━━━━━ Dataset entries

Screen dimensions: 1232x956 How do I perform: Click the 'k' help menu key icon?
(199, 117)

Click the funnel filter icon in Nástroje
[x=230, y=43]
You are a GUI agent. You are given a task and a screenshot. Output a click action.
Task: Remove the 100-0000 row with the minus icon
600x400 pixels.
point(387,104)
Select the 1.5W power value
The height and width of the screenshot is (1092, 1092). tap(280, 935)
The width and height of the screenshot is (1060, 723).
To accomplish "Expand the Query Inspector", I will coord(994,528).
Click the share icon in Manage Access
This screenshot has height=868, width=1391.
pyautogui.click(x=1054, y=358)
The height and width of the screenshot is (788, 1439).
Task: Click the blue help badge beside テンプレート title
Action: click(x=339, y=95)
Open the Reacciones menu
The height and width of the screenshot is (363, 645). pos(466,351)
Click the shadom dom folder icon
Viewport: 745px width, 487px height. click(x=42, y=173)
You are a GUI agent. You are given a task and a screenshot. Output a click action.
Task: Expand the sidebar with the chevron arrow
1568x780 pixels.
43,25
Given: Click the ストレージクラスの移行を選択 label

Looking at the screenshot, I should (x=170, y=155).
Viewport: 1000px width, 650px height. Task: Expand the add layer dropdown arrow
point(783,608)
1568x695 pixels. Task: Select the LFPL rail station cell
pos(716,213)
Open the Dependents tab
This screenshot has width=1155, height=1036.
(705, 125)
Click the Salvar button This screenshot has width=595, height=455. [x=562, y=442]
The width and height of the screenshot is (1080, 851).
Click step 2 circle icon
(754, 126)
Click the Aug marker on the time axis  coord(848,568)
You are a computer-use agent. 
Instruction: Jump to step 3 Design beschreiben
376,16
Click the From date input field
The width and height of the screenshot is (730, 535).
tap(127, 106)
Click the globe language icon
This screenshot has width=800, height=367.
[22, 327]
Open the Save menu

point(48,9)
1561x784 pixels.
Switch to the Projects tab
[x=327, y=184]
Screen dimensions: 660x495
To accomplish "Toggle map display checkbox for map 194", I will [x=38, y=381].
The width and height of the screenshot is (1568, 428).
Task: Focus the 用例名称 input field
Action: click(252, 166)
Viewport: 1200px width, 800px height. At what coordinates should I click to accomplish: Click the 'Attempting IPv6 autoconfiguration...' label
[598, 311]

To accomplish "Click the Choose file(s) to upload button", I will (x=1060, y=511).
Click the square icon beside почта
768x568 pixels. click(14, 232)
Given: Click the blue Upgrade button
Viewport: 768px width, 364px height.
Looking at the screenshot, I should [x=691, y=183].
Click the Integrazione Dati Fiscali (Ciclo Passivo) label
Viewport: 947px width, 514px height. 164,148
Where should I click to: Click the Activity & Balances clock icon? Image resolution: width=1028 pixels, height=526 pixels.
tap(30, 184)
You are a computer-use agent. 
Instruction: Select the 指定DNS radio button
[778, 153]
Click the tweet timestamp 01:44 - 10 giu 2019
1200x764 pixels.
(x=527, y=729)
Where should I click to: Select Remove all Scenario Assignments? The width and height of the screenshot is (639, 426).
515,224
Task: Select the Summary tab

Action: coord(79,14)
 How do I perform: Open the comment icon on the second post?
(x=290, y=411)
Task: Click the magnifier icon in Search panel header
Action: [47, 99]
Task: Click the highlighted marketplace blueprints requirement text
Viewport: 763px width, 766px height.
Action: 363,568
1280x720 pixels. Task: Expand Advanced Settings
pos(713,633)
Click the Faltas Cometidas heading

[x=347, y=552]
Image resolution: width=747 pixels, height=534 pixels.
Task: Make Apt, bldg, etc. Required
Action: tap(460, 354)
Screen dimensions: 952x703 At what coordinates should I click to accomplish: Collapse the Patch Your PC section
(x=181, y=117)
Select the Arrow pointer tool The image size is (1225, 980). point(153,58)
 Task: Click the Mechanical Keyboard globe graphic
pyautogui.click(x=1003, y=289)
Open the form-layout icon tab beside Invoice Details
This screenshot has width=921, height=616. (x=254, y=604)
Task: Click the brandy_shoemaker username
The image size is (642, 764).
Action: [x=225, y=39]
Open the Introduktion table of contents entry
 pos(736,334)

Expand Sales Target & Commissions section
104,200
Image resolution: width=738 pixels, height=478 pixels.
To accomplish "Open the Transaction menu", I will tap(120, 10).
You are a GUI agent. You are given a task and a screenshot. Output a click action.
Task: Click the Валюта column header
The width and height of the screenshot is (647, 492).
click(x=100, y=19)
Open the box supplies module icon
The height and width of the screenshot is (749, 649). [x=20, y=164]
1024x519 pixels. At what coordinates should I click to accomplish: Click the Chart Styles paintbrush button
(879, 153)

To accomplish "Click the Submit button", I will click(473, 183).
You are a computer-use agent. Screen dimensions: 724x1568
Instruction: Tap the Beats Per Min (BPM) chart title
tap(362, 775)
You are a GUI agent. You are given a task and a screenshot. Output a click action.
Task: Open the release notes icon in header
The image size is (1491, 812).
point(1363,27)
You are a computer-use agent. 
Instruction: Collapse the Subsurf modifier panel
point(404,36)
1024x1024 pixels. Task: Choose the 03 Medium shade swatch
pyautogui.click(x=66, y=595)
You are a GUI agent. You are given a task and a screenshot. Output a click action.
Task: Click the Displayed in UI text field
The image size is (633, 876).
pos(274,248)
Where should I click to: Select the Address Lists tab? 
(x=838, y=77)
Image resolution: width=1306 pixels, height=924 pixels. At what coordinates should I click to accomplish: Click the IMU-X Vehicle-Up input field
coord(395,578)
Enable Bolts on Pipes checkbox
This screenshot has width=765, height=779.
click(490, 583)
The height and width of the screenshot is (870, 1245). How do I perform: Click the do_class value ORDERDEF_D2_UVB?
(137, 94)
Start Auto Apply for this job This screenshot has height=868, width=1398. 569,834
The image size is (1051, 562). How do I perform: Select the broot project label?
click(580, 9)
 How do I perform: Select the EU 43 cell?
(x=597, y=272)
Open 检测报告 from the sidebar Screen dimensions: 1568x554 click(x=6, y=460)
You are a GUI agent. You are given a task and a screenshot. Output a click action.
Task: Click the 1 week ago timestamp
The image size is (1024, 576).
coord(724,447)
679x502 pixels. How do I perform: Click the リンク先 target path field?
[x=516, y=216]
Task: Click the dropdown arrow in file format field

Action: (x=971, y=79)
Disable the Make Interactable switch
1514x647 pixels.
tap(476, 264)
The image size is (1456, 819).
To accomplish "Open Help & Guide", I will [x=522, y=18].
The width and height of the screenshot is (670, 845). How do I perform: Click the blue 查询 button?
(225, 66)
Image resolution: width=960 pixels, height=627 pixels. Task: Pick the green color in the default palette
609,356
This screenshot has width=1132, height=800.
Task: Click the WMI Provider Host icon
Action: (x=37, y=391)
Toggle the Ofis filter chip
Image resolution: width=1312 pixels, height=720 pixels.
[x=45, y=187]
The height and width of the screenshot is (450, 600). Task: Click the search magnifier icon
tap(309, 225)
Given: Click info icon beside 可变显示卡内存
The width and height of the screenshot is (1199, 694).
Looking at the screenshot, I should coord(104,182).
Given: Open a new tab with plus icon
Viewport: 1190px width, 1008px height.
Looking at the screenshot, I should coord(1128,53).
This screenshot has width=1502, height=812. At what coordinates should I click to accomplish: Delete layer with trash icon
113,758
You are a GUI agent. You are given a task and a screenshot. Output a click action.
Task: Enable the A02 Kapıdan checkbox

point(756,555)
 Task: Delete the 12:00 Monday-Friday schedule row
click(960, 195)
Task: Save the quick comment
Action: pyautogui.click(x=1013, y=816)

━━━━━━━━━━

Try it: From the material above, set down exactly the lines starting at the one with "The image size is (1024, 576)." and ending at the one with "The image size is (1456, 819).", end lines included.

Solved problem:
The image size is (1024, 576).
coord(724,447)
679x502 pixels. How do I perform: Click the リンク先 target path field?
[x=516, y=216]
Task: Click the dropdown arrow in file format field

Action: (x=971, y=79)
Disable the Make Interactable switch
1514x647 pixels.
tap(476, 264)
The image size is (1456, 819).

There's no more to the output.